Assigned task ::
Restate word for word the lines of the entries below, starting with the line that holds "The image size is (629, 467)." and ending with the line that holds "The image size is (1514, 376).", and no others.

Saved data entries:
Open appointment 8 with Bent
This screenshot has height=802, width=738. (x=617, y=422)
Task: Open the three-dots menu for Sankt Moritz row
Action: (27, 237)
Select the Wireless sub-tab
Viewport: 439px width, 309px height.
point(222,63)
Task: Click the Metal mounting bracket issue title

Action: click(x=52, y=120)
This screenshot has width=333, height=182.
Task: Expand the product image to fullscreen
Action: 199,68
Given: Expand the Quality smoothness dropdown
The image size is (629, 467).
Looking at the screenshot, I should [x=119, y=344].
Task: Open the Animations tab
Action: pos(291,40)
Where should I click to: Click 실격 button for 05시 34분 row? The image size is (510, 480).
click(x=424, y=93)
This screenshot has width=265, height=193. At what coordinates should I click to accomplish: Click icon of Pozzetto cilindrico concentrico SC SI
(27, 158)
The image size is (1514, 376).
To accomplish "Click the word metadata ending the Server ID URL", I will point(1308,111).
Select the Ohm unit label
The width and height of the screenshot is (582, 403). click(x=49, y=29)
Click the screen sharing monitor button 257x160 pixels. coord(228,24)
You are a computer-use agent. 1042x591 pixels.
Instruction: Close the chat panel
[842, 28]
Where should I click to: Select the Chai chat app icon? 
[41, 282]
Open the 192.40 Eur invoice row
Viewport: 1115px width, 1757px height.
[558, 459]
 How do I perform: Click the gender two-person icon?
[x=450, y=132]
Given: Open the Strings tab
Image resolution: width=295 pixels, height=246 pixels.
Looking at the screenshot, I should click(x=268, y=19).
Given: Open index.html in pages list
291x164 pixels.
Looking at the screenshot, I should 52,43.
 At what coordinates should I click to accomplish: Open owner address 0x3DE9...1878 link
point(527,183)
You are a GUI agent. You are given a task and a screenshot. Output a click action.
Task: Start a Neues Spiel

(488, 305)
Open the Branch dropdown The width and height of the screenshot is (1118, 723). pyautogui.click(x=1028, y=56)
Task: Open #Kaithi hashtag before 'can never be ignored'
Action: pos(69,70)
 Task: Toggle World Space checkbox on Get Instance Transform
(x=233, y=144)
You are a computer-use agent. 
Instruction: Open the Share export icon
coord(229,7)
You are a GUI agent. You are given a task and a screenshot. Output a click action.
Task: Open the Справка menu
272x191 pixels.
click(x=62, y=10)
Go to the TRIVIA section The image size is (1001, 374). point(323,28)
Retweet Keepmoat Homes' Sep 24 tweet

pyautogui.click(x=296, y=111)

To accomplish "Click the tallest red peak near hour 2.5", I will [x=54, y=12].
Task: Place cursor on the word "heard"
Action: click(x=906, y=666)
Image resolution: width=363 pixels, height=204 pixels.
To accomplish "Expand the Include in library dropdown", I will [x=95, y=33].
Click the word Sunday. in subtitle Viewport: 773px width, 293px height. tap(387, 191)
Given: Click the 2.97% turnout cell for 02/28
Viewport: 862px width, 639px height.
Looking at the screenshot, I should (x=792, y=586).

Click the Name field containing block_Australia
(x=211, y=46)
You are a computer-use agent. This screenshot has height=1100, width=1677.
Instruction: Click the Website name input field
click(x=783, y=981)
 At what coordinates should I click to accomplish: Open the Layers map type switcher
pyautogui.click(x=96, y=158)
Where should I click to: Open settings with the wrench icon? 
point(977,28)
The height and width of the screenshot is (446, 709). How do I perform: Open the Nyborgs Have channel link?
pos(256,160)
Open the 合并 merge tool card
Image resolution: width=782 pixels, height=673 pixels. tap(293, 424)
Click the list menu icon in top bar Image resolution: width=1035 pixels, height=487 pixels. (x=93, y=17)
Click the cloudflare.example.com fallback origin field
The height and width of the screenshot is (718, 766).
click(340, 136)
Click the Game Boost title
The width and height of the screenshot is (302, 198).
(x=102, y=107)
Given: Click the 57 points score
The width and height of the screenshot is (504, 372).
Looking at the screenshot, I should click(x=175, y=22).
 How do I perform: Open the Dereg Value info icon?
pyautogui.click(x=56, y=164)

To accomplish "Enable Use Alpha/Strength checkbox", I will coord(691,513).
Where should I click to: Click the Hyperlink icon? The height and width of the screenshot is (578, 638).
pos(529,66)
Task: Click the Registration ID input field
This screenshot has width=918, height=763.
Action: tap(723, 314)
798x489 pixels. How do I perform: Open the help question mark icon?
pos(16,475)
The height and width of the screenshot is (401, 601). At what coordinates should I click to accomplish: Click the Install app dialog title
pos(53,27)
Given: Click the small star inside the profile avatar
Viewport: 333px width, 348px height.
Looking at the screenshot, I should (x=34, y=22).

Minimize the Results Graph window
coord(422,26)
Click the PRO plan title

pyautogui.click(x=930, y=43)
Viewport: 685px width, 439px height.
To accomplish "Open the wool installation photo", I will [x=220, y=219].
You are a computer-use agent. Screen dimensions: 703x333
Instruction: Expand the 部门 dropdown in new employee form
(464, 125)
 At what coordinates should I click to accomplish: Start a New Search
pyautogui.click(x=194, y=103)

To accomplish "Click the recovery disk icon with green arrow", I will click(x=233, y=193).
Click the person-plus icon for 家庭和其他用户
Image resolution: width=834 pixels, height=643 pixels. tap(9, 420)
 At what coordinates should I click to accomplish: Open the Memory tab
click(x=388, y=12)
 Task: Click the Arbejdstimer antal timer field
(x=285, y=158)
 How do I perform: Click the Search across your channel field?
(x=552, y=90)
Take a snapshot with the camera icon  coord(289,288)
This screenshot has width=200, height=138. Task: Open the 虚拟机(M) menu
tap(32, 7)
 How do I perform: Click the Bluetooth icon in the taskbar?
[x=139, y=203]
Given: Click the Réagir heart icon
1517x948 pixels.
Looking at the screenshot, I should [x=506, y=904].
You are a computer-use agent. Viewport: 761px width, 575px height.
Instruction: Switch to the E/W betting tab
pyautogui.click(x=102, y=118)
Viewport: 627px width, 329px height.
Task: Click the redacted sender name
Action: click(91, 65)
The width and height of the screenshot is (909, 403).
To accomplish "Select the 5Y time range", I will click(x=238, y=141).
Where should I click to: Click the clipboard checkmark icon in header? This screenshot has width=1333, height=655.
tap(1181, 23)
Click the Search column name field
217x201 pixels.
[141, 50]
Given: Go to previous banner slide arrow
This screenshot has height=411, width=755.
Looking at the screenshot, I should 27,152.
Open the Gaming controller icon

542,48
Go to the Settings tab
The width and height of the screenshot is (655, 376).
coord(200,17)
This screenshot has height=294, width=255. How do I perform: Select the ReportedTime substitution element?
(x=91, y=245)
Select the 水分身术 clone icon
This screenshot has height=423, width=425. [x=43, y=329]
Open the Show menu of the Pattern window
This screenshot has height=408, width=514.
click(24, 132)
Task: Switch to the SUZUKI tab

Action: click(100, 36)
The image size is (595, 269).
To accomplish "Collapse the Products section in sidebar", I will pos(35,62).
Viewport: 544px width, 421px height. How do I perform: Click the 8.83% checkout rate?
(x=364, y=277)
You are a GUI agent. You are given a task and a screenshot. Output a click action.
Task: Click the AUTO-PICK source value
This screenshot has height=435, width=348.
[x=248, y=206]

Completed exercise ::
The image size is (629, 467).
Looking at the screenshot, I should [x=119, y=344].
Task: Open the Animations tab
Action: pos(291,40)
Where should I click to: Click 실격 button for 05시 34분 row? The image size is (510, 480).
click(x=424, y=93)
This screenshot has width=265, height=193. At what coordinates should I click to accomplish: Click icon of Pozzetto cilindrico concentrico SC SI
(27, 158)
The image size is (1514, 376).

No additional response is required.